Article body

Deux évènements majeurs ont eu lieu en novembre dernier à Montréal dans la foulée de la nouvelle politique tripartite annoncée en février 2015[2] par le gouvernement canadien. D’abord le 17 novembre, le portail Érudit tenait le séminaire intitulé Nouveaux modes de diffusion des connaissances et libre accès au Canada[3]. Ensuite, une table ronde sur le libre accès marquait le coup d’envoi du colloque des bibliothèques universitaires québécoises du  20 novembre 2015. Les deux rencontres ont connu une forte participation, laquelle traduit bien toute la mobilisation des acteurs du milieu autour des enjeux du libre accès.

Le séminaire bilingue organisé par Érudit en partenariat avec le Réseau canadien de documentation pour la recherche (RCDR) avait pour objectifs de brosser le portrait économique des revues savantes canadiennes et de poser le cadre d’un échange fructueux entre le milieu éditorial et les bibliothèques académiques. L’allocution d’ouverture a été prononcée par Louise Poissant, directrice scientifique du Fonds de recherche du Québec – Société et culture (FRQSC). Cette intervention a clarifié les principes de base et les retombées de la politique harmonisée des trois organismes dans le domaine de la publication des revues savantes : contrainte du libre accès 12 mois après la publication initiale, valorisation de la recherche, mobilisation des connaissances, le tout dans le respect de l’excellence et du choix du chercheur. Au cours de cette présentation, on a identifié quatre options de diffusion pour les articles scientifiques : le site Web de l’éventuel éditeur du texte, les sites-dépôts (répertoires institutionnels, PubMed Central, etc.), le site Web personnel du chercheur et la plateforme de diffusion Érudit. On a également souligné l’importance d’un équilibre entre les acteurs du libre accès, soit les auteurs (chercheurs, étudiants, partenaires), les lecteurs, les éditeurs (revues, maisons d’édition, associations) et les opérateurs/diffuseurs (plateformes, dépôts institutionnels, bibliothèques). D’égale importance, en matière de modèles d’affaires centrés sur le libre accès aux communications scientifiques, la responsable du FRQSC suggérait que le poids de la nouvelle politique tripartite reposait maintenant sur les chercheurs : celle-ci fait en sorte que ce sont les chercheurs qui doivent absorber les coûts défrayés auparavant par les lecteurs. Par ailleurs, la nouvelle politique affecte de manière inégale les domaines d’études : les enjeux de la diffusion scientifique n’étant parfois pas les mêmes selon que l’on publie en sciences de la santé ou en sciences humaines et sociales. Enfin, la représentante du principal bailleur québécois des fonds pour la recherche concluait avec une interrogation ouverte : quel soutien, en matière d’expertise, de formation ou de contribution financière le FRQSC est-il censé apporter aux institutions afin de renforcer les répertoires en libre accès?

#####

Objectif: Reproduisez à l'identique, s'il vous plaît, le passage de l'article sur le libre accès qui va de « Deux évènements majeurs » à « du libre accès. ».

Entrées d'une collection:
#####

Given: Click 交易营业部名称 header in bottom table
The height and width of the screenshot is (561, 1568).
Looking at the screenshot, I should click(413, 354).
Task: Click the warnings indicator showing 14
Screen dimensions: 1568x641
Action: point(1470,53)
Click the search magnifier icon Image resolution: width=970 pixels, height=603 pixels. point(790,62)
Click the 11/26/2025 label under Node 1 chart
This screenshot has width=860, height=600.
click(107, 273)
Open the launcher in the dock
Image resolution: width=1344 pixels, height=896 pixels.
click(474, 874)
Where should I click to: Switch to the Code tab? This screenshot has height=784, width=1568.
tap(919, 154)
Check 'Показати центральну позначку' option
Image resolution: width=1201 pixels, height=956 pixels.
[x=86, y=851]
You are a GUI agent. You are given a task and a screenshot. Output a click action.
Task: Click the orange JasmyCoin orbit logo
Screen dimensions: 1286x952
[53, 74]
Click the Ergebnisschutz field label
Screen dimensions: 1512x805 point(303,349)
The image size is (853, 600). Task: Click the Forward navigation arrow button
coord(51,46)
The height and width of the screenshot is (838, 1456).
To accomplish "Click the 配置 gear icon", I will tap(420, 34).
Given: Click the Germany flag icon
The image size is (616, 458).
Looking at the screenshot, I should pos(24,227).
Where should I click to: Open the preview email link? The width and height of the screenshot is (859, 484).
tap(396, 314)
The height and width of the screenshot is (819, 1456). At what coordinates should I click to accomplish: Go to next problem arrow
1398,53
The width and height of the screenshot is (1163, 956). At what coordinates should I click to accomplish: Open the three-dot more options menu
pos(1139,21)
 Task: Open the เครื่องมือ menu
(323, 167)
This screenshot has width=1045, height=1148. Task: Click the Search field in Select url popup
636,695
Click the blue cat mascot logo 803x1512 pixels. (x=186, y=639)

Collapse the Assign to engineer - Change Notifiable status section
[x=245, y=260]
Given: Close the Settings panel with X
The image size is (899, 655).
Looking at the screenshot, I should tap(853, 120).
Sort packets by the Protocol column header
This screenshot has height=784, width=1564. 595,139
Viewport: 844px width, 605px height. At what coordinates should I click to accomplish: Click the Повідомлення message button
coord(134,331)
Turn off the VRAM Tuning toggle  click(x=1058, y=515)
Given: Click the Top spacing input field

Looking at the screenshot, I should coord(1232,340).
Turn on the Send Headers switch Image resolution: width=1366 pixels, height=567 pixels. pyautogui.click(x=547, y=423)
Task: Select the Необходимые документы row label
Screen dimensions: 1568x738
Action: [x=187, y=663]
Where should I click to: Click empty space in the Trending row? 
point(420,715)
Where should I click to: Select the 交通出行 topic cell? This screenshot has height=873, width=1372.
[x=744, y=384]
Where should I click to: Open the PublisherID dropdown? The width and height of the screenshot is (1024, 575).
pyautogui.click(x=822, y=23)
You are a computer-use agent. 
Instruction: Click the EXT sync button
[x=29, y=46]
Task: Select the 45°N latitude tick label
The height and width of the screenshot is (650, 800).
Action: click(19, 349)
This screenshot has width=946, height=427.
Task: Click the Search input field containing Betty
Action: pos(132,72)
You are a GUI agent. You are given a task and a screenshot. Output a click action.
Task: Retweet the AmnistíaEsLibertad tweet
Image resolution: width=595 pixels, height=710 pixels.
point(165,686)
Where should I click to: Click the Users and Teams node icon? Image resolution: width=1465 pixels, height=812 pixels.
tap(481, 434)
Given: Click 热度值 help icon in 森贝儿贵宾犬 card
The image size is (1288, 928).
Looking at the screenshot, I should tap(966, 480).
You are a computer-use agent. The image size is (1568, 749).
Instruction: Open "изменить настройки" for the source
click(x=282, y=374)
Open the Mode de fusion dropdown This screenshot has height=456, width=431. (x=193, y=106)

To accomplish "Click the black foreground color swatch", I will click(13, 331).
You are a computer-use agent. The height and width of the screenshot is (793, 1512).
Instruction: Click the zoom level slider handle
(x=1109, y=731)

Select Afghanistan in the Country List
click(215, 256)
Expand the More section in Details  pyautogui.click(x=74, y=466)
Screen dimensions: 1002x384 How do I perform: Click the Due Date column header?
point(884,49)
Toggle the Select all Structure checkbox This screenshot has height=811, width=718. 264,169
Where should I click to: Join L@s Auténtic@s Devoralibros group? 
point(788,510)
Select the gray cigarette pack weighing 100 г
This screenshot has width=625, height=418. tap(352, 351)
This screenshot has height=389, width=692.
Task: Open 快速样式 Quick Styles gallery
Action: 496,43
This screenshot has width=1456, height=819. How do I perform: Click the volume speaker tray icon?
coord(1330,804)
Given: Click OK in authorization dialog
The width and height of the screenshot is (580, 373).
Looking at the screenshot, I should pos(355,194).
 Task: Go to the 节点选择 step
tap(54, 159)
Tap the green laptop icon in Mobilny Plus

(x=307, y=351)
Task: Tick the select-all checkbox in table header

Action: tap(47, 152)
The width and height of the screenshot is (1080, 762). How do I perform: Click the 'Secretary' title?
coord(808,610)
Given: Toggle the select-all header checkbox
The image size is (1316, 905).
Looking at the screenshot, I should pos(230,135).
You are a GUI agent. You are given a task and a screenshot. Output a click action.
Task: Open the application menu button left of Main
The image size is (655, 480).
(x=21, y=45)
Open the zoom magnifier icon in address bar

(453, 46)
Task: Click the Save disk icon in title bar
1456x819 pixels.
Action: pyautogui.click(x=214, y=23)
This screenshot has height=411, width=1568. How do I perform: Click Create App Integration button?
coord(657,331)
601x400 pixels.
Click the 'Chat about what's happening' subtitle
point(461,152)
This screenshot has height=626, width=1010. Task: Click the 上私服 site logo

#####

Résultat attendu:
Deux évènements majeurs ont eu lieu en novembre dernier à Montréal dans la foulée de la nouvelle politique tripartite annoncée en février 2015[2] par le gouvernement canadien. D’abord le 17 novembre, le portail Érudit tenait le séminaire intitulé Nouveaux modes de diffusion des connaissances et libre accès au Canada[3]. Ensuite, une table ronde sur le libre accès marquait le coup d’envoi du colloque des bibliothèques universitaires québécoises du  20 novembre 2015. Les deux rencontres ont connu une forte participation, laquelle traduit bien toute la mobilisation des acteurs du milieu autour des enjeux du libre accès.